ETHNOPHARMACOLOGICAL RELEVANCE: From seeds of Carapa guianensis the Amazon native people extracts the andiroba oil, which is traditionally used as febrifuge, anti-malarial, insecticidal and repellant. The non-saponifiable fraction separated from the oil is rich in limonoids, which assigns its pharmacological effects.
MATERIALS AND METHODS: The andiroba oil and its limonoid-rich fraction were submitted to in vitro antiplasmodial bioassay using W(2) and Dd(2) strains of Plasmodium falciparum. The acute toxicity of andiroba oil was evaluated. The limonoid-rich fraction was subjected to fractionation and identified its major constituents.

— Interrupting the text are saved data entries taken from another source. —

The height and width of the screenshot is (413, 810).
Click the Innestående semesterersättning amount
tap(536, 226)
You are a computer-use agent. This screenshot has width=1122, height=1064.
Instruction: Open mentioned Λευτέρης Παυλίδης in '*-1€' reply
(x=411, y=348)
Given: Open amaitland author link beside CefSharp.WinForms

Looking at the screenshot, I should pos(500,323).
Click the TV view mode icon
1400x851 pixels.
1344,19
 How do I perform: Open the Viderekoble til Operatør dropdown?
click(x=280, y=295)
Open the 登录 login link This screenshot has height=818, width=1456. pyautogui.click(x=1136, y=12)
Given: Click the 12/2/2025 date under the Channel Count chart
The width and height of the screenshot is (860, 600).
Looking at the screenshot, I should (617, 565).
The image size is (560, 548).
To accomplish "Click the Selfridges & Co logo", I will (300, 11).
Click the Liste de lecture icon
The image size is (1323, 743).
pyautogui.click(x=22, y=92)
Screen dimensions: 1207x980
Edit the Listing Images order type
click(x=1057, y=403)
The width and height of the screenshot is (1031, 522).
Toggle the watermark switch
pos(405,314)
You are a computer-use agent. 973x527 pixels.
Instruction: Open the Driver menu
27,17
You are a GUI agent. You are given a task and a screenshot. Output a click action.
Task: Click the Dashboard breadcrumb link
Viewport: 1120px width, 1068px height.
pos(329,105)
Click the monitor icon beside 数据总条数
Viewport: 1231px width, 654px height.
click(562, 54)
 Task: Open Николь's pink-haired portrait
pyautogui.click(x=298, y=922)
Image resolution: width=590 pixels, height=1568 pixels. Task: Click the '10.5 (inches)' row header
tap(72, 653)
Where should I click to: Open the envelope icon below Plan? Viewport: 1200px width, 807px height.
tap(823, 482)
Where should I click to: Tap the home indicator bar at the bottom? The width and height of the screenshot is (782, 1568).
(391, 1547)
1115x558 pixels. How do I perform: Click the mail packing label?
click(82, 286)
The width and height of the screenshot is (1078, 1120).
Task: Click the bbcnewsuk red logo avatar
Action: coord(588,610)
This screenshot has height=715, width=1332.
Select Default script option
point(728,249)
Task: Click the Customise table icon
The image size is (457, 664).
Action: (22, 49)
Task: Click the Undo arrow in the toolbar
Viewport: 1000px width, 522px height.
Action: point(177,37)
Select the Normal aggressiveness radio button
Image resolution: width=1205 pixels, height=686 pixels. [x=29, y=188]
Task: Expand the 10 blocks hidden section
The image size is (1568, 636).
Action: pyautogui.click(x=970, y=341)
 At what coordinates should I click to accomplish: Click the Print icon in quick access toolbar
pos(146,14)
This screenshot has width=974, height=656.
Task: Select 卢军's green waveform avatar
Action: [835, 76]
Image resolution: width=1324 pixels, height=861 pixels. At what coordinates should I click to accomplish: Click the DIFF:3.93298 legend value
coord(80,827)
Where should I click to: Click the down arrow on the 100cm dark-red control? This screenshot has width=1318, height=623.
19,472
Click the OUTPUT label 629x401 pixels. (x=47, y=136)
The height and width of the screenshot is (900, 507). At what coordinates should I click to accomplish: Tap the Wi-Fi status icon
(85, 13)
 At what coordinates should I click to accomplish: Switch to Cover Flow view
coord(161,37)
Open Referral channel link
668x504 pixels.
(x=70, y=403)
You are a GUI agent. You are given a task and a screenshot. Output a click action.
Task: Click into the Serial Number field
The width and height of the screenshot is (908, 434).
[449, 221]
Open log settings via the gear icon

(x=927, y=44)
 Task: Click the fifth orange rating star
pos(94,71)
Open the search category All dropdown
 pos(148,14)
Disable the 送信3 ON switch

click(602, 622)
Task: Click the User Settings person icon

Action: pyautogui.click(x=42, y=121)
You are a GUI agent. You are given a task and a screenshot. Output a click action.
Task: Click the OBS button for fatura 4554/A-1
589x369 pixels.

RESULTS: Andiroba oil and its limonoid-rich fraction inhibited the growth of W(2) clone in 100%, between 24 and 72 h, at concentrations of 8.2 μg/mL and 3.1 μg/mL, respectively. Under the same conditions, the parasitaemia of Dd(2) clone provoked by the andiroba oil showed inhibition of 31% (IC(50) >82 μg/mL) with a time-dependent relationship of 24h and inhibition of 88% (IC(50) 8.4 μg/mL) after 72 h, while for the limonoid-rich fraction the inhibition of Dd(2) clone was 56% (IC(50) 2.8μg/mL) at 24h and 82% (IC(50) 0.4 μg/mL) after 72 h. Andiroba oil in acute toxicity test with a fixed dose (LD(50) >2000 mg/kg) was not toxic The limonoids identified in the oil were gedunin, 6α-acetoxygedunin, 7-deacetoxy-7-oxogedunin, 7-deacetylgedunin, 1,2-dihydro-3β-hydroxy-7-deacetoxy-7-oxogedunin and andirobin. Gedunin and derivatives has been reputed as anti-malarials.
CONCLUSION: The results support the traditional use of andiroba oil as antiplasmodial, which additionally proved not to be toxic in bioassays conducted with mice.